# 提示文
+===+

2016-04-06 01:50:42 | 小説
 不倫相手の男が癌で死んだことから意欲を喪失して留年を続け、就職したくなくてモラトリアムを延ばすために父親のすねをかじって大学院在学中の25歳の白石珠が、年増女優の運転手を務める卓也と同棲中のマンションの部屋から見下ろせる住宅に住む出版社勤めの男石坂史郎を尾行し続け、石坂の不倫相手澤村しのぶとの密会を記録し、石坂と妻との修羅場を監察しながら、自らはその秘密を卓也に知られまいとしつつ、その過程で卓也も女優と関係を持っているのではないかと猜疑心を持ち妄想に苦しむという小説。
 珠は、石坂を尾行することを、フランス文学のゼミで指導教授篠原弘が言及した「文学的・哲学的尾行」の概念で正当化し続けています。しかし、篠原が述べたのは、「或る人物の後をつける、ということは、その人物の人生を疑似体験する、ということと同じ意味を持ちます」(5ページ)「たとえば、街でたまたま見かけた或る人物を、何の目的も持たずに、尾行する人間がいたらどうか」(6ページ)ということで、それは尾行者が通常ならば立ち寄らない場所へ趣き通常ならば目を向けないものに目を向け通常ならば知らないことを知るという、尾行対象者の行動を通じて視野を拡大する、ということを意味し、同時に尾行の間自らの行動を尾行対象者の主導に委ねて自らを忘れ、その両者を通じて短期的観念的に彼我の人生の交換を疑似体験するというようなことだと思います。それはあくまでも、まったく見知らぬ利害関係のない対象者について、まさしく通りすがりの誰かもわからぬ相手をその相手の素性を知ることなく/知ろうともせずに、行うからこそ、哲学的行為で通俗的なストーカー行為ではないと言っているのであり、珠のように住所氏名を知る近隣の者を対象とするのは、その最初から好奇心/覗き見趣味によるものとしか考えられず、これを「文学的・哲学的尾行」などという概念で正当化しようとする/正当化できると考えること自体、神経を/思考力を疑います。

+===+

# 与えられた情報
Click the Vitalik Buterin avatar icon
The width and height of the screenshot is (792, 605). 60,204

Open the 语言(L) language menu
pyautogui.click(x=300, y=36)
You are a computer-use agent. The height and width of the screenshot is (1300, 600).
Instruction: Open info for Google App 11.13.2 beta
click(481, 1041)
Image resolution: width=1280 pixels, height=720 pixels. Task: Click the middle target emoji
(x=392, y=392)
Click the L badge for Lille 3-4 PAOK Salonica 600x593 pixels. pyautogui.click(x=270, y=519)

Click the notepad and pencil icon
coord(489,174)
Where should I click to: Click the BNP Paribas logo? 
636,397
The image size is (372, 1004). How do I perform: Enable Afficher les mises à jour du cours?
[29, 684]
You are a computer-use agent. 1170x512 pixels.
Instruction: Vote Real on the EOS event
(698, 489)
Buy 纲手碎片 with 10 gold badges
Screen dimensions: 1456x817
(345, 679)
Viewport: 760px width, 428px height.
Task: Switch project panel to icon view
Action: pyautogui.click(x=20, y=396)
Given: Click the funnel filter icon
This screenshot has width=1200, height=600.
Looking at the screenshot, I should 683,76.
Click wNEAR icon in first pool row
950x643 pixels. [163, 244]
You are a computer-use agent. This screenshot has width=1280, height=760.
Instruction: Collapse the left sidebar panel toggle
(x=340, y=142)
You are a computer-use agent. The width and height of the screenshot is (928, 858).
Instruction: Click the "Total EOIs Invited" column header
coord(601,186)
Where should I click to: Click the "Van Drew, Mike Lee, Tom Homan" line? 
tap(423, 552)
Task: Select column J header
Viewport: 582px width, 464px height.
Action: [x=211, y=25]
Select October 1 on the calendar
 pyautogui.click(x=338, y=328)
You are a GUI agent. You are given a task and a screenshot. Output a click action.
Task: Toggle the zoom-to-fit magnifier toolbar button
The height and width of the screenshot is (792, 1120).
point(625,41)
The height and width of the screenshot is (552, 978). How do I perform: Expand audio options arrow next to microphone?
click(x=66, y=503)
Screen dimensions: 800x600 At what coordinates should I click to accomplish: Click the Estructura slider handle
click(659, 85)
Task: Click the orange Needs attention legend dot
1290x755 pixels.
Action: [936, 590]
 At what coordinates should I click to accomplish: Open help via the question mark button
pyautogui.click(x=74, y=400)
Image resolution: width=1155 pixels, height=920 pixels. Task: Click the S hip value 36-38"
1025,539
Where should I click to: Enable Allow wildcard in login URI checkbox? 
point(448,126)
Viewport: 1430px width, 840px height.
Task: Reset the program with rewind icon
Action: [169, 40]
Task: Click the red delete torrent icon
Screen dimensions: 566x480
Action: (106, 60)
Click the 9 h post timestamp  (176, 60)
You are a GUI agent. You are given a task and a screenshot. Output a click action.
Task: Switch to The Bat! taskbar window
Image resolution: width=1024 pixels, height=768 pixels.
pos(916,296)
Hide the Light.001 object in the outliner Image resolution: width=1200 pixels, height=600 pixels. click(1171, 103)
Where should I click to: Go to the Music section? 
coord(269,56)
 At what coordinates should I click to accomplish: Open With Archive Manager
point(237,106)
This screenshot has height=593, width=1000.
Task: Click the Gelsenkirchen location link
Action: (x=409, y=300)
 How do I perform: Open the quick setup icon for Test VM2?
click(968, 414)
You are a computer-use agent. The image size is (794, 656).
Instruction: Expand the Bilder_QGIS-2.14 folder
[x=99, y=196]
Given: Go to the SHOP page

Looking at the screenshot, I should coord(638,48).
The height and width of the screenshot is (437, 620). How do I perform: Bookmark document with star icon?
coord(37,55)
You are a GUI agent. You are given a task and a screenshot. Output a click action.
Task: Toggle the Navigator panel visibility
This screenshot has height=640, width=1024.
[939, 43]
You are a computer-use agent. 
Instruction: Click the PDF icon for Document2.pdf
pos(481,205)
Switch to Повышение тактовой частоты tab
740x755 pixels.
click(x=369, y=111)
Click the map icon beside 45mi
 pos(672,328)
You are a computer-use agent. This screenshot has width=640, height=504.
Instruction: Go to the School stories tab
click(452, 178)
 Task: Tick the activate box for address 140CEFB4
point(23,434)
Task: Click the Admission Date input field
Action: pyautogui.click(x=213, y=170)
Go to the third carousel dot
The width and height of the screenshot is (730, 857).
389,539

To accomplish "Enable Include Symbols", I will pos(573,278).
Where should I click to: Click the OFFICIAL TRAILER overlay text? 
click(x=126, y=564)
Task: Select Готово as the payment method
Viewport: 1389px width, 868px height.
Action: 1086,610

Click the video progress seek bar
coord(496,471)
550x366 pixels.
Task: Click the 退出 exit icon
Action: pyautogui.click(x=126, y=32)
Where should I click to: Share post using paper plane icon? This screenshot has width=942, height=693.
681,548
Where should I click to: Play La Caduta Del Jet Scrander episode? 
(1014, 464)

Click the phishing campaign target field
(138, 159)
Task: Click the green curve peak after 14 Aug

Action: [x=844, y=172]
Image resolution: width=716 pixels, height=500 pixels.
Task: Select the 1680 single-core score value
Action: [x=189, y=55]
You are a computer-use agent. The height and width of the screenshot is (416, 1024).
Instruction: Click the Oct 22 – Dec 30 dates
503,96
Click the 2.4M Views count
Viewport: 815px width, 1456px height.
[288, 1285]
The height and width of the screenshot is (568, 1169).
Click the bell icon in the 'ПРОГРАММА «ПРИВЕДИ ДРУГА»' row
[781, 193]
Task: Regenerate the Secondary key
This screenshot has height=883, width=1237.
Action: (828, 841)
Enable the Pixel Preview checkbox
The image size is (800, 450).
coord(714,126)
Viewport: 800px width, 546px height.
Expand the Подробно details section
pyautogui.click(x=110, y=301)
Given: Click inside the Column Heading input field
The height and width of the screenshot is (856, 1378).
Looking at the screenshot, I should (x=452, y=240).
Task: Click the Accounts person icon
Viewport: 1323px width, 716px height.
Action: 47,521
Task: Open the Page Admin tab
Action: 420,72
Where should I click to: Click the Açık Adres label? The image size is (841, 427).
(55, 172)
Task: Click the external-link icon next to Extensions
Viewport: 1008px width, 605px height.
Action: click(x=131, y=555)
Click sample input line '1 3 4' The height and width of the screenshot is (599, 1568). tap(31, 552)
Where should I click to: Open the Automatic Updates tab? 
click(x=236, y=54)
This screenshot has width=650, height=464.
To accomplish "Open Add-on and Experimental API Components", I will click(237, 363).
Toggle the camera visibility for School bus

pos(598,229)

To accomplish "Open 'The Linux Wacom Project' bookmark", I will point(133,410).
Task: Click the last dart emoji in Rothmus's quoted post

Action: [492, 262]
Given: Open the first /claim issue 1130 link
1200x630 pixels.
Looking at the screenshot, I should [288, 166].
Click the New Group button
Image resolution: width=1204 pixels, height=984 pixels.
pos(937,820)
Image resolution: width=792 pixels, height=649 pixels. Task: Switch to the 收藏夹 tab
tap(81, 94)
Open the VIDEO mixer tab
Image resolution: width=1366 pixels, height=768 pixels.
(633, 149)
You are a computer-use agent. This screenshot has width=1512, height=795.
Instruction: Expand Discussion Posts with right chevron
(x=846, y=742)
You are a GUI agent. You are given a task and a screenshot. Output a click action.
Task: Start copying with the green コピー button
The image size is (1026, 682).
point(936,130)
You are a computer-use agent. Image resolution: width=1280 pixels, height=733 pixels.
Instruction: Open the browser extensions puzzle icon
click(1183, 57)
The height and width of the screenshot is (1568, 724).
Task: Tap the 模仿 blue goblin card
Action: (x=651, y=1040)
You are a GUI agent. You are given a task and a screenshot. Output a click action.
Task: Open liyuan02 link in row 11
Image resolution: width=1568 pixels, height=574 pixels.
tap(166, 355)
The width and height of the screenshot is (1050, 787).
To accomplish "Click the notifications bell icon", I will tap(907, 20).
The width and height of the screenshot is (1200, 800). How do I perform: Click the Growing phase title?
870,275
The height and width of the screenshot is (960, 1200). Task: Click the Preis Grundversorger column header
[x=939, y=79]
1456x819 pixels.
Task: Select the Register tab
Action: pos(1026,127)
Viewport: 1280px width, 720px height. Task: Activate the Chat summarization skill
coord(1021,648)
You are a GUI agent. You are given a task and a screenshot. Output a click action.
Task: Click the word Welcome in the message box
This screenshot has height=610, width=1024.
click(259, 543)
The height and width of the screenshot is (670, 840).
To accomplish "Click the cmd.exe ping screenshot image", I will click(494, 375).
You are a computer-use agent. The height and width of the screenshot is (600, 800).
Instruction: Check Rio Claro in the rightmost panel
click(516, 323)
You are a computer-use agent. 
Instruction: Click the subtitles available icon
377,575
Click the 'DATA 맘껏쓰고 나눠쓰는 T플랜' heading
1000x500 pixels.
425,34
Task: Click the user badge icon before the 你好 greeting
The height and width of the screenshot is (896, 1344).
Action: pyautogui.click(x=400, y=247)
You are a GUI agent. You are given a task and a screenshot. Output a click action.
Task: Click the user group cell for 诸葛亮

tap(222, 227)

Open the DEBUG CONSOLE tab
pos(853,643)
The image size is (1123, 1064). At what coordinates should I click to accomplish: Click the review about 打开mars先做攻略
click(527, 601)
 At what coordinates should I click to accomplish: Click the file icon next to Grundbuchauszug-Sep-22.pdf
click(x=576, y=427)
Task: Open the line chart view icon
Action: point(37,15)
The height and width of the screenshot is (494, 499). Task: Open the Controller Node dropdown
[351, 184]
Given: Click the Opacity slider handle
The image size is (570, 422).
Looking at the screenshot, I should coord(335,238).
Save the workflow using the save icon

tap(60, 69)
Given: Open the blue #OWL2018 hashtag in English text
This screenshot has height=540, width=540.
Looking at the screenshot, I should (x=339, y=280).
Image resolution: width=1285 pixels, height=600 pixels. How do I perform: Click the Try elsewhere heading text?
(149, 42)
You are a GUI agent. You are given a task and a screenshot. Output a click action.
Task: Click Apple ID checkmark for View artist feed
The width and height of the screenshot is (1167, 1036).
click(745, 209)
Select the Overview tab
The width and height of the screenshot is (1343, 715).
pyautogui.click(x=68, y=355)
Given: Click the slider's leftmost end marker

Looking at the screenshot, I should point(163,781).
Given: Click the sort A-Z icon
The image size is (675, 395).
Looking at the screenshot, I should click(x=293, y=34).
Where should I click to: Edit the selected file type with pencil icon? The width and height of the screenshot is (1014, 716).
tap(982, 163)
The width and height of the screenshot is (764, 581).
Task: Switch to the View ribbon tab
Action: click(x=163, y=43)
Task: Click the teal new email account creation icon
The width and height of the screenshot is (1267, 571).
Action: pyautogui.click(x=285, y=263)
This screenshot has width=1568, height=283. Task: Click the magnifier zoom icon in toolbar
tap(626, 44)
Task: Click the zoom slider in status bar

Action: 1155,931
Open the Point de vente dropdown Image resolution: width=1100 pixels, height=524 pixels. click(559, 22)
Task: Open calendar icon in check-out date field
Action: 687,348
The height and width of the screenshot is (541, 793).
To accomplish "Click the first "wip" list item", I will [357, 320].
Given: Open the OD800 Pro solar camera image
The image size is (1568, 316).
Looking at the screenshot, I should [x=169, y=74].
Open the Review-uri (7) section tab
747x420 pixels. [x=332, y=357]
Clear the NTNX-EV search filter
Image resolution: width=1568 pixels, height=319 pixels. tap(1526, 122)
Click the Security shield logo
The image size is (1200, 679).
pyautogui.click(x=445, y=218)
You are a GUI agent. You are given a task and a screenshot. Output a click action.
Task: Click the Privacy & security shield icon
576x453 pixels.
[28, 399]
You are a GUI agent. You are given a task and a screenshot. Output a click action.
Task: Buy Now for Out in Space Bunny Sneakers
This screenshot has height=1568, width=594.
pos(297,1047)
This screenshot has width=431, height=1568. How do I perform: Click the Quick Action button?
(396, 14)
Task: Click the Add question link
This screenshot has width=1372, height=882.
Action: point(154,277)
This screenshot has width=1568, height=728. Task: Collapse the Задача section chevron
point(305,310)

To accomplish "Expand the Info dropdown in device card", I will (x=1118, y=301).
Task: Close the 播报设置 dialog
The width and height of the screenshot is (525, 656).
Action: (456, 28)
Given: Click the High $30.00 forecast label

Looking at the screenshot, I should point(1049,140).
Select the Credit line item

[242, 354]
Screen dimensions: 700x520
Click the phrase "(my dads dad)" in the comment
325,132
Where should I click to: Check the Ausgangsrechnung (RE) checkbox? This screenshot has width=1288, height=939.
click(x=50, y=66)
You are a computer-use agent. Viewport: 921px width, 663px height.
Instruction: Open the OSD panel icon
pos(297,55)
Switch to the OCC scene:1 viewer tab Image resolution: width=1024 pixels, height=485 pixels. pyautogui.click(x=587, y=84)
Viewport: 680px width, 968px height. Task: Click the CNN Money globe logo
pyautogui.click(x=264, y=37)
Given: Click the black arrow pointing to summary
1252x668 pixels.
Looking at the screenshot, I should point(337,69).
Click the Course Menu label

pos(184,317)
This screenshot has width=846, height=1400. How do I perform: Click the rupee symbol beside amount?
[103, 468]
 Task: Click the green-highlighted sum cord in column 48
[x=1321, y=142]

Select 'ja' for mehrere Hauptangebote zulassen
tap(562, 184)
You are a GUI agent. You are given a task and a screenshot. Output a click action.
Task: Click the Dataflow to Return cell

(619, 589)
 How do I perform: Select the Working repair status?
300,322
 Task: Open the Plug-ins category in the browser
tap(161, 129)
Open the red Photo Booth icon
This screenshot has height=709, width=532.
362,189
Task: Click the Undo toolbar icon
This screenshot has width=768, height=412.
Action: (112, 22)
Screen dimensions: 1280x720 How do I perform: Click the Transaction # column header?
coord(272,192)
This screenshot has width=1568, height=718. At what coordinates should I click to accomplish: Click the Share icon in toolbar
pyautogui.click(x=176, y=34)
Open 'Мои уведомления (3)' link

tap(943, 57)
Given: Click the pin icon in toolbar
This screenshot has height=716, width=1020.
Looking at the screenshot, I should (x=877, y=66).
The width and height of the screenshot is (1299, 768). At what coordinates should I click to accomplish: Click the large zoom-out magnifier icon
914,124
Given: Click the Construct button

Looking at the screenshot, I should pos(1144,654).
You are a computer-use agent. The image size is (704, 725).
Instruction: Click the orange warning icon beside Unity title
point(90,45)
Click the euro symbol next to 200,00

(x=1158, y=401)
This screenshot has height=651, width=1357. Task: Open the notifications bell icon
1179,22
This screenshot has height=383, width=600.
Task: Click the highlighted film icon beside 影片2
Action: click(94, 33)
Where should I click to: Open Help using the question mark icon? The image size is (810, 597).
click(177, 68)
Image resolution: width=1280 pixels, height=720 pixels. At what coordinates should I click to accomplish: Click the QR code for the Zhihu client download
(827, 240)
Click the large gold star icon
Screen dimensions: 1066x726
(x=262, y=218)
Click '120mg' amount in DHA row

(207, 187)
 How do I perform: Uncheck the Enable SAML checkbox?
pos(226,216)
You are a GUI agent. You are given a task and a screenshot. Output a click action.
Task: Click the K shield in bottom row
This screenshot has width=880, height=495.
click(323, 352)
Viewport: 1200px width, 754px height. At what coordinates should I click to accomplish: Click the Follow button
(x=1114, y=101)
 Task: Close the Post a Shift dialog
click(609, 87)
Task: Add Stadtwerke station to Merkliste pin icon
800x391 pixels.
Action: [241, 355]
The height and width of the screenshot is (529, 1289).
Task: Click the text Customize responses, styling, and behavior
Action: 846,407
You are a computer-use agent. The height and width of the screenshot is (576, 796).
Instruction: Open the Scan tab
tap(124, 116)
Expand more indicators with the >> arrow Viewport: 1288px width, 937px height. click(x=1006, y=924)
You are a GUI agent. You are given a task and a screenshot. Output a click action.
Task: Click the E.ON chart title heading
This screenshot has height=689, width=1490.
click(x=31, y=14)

+===+

# やること
提示文によれば、珠は石坂を尾行することを何という概念で正当化し続けているか、答えよ。 資料は提示文と関係がない。

# 解答欄
指導教授の篠原弘がゼミで言及した「文学的・哲学的尾行」の概念。